▸ **Problem**: Only one stretch of the data below is needed. Output the lines from the one with "This screenshot has width=1033, height=1176." up to and including the one with "The height and width of the screenshot is (588, 1240).", exactly as they stand.

▸ **Exercise materials**:
☆ ☆ ☆ ☆ ☆

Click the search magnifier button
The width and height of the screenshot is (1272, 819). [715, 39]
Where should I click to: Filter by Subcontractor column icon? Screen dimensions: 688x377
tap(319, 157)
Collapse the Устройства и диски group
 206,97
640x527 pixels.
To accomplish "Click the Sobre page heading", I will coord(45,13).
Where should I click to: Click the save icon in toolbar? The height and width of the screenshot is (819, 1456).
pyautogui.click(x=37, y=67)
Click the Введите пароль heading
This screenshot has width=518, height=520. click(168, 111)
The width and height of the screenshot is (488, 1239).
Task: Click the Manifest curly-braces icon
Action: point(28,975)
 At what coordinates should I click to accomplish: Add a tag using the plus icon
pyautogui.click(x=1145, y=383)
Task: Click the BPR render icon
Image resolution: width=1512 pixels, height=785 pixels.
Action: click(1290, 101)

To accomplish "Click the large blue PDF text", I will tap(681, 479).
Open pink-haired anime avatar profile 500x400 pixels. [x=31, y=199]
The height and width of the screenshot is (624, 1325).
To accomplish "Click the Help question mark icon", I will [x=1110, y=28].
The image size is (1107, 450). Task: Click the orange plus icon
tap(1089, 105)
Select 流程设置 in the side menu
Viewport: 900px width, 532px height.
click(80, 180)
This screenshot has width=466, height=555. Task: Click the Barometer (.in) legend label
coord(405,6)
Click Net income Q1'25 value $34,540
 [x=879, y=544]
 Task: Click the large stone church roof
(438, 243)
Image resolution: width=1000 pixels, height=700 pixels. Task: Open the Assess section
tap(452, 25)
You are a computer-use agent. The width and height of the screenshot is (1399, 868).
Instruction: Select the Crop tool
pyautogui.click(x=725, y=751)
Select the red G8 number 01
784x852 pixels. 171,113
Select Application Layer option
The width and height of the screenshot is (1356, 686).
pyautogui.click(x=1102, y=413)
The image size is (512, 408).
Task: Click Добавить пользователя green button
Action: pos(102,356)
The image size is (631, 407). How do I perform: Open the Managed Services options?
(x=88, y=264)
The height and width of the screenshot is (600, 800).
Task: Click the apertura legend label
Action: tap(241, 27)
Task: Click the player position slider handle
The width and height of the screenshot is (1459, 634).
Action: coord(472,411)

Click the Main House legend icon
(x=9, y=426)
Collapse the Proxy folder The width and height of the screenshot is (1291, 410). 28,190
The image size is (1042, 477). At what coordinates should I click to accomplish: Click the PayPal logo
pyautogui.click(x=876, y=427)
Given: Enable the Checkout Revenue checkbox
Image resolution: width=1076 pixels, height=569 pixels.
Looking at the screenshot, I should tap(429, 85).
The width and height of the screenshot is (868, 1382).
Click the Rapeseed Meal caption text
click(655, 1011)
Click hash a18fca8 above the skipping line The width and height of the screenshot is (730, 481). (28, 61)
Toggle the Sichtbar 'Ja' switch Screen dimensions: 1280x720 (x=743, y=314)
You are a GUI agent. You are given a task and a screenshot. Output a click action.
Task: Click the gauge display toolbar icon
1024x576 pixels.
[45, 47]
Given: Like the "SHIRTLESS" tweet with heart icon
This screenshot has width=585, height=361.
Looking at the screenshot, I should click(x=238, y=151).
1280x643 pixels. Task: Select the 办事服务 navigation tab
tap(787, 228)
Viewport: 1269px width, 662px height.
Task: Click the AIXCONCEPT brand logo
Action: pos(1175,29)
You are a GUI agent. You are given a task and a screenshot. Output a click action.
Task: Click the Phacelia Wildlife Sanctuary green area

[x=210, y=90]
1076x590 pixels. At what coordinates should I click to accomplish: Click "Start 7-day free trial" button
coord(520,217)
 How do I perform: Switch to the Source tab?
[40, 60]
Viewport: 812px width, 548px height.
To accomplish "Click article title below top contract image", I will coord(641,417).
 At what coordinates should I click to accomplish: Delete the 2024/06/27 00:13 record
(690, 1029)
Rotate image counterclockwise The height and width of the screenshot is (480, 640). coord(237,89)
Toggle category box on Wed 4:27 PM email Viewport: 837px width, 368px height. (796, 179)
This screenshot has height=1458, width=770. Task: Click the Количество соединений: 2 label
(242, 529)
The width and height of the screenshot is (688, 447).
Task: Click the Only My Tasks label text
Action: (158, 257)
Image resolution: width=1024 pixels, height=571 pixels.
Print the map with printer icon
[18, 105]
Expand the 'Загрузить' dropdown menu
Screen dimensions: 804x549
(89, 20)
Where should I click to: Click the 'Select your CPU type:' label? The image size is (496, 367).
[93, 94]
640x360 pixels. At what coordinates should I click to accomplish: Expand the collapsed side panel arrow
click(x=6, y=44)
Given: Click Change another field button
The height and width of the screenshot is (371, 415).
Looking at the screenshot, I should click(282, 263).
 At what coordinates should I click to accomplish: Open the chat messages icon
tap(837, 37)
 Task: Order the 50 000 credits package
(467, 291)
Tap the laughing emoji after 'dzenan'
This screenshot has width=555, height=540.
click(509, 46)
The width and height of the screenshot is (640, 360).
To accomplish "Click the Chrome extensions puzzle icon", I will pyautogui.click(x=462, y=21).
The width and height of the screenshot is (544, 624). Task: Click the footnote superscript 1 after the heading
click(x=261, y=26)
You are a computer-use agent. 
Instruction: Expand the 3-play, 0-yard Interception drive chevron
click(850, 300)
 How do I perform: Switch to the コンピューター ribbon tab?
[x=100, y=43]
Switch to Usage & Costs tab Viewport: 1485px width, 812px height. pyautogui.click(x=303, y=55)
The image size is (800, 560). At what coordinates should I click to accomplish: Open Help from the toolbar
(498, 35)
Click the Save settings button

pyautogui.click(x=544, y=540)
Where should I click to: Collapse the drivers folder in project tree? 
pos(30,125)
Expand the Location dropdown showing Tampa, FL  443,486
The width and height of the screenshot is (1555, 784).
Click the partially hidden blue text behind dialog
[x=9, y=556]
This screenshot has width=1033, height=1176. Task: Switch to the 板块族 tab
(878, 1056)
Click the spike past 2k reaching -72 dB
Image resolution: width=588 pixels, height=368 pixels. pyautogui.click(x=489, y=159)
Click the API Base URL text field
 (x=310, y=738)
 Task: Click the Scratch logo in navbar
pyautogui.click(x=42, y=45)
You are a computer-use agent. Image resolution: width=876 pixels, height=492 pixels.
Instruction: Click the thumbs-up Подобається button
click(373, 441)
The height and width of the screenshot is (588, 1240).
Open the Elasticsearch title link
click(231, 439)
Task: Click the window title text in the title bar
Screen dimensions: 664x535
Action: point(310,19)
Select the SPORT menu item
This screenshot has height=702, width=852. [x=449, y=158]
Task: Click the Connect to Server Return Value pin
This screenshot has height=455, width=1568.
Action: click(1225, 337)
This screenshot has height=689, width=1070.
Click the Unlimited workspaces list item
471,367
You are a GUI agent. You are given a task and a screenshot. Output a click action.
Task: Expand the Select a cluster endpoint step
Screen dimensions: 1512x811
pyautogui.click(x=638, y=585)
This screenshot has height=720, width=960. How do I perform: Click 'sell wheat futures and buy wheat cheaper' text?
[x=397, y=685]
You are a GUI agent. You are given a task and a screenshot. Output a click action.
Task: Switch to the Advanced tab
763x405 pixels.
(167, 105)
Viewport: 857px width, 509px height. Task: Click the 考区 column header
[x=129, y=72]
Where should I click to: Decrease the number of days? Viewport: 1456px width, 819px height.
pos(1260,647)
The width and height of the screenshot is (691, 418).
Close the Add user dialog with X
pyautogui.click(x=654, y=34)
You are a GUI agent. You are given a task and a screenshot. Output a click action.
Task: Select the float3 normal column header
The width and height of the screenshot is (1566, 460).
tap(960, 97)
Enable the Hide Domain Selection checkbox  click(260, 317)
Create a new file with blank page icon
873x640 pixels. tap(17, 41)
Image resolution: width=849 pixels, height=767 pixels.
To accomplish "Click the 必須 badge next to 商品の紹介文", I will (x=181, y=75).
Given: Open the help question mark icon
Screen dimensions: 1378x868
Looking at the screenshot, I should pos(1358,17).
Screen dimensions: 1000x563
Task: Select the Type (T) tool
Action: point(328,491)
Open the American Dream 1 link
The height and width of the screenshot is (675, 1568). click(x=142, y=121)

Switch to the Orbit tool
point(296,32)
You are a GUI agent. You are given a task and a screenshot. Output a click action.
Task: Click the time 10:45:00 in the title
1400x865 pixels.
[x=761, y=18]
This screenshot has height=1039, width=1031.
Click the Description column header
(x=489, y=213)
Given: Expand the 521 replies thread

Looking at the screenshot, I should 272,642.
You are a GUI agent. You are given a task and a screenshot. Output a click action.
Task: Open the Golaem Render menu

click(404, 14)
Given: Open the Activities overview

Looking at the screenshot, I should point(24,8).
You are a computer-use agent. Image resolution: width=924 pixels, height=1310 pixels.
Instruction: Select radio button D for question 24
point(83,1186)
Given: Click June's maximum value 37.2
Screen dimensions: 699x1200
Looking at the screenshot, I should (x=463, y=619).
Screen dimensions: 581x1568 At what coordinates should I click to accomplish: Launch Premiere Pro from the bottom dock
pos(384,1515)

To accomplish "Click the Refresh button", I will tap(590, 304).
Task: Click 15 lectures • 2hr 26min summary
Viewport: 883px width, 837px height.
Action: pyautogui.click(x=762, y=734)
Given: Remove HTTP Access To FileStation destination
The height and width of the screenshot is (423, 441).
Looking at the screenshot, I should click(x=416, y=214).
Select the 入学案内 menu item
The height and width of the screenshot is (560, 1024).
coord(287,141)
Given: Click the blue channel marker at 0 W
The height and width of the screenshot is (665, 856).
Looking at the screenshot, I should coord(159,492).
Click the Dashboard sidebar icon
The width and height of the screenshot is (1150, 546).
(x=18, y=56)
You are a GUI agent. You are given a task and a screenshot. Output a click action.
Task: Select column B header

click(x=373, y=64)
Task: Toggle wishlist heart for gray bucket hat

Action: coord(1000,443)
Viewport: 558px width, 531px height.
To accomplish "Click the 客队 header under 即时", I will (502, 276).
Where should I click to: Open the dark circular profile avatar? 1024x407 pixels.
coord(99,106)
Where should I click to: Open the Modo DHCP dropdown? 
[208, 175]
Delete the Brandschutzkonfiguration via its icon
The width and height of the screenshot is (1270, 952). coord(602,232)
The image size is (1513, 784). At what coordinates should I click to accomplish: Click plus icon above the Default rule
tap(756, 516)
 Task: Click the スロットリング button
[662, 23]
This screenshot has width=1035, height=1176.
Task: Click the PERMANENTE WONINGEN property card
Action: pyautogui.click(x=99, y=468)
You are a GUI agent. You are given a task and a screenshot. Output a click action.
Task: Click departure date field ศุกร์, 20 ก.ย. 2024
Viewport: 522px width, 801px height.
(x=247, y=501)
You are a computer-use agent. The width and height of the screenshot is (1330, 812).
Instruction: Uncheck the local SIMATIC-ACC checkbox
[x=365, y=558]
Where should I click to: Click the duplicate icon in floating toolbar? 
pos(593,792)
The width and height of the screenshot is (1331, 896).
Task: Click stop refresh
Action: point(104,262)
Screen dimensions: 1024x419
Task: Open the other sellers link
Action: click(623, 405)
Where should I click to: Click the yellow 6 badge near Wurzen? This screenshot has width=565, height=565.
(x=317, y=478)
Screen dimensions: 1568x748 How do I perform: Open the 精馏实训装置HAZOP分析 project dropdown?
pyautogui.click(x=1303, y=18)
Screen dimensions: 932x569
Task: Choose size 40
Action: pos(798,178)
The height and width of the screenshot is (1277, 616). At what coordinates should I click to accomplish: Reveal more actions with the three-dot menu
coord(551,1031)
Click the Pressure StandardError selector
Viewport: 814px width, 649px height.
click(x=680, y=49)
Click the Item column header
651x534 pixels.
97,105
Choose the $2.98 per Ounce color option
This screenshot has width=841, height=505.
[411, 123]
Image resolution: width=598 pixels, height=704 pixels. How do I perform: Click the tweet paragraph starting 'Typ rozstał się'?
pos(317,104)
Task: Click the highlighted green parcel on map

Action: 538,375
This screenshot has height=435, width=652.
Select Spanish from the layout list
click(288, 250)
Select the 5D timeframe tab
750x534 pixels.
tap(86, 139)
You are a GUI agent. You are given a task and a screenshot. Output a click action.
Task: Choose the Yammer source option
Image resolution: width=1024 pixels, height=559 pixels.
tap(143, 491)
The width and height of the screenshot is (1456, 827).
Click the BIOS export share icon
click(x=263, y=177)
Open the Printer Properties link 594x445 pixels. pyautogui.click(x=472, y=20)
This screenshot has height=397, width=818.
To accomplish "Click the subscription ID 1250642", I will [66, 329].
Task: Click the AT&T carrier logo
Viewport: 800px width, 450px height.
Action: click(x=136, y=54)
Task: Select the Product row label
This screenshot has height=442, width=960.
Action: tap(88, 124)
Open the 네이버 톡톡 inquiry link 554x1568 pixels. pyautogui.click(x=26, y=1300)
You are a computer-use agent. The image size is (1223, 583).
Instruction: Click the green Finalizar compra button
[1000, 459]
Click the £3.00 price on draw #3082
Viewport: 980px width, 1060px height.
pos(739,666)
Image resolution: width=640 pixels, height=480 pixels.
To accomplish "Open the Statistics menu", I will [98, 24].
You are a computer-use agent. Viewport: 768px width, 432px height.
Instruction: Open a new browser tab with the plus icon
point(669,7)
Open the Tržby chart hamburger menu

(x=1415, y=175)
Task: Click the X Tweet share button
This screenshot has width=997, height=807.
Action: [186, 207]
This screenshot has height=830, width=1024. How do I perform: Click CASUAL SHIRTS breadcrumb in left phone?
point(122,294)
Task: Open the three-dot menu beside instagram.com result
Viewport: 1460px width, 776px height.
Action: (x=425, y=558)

☆ ☆ ☆ ☆ ☆

▸ **Solution to this task**:
This screenshot has width=1033, height=1176. Task: Switch to the 板块族 tab
(878, 1056)
Click the spike past 2k reaching -72 dB
Image resolution: width=588 pixels, height=368 pixels. pyautogui.click(x=489, y=159)
Click the API Base URL text field
 (x=310, y=738)
 Task: Click the Scratch logo in navbar
pyautogui.click(x=42, y=45)
You are a computer-use agent. Image resolution: width=876 pixels, height=492 pixels.
Instruction: Click the thumbs-up Подобається button
click(373, 441)
The height and width of the screenshot is (588, 1240).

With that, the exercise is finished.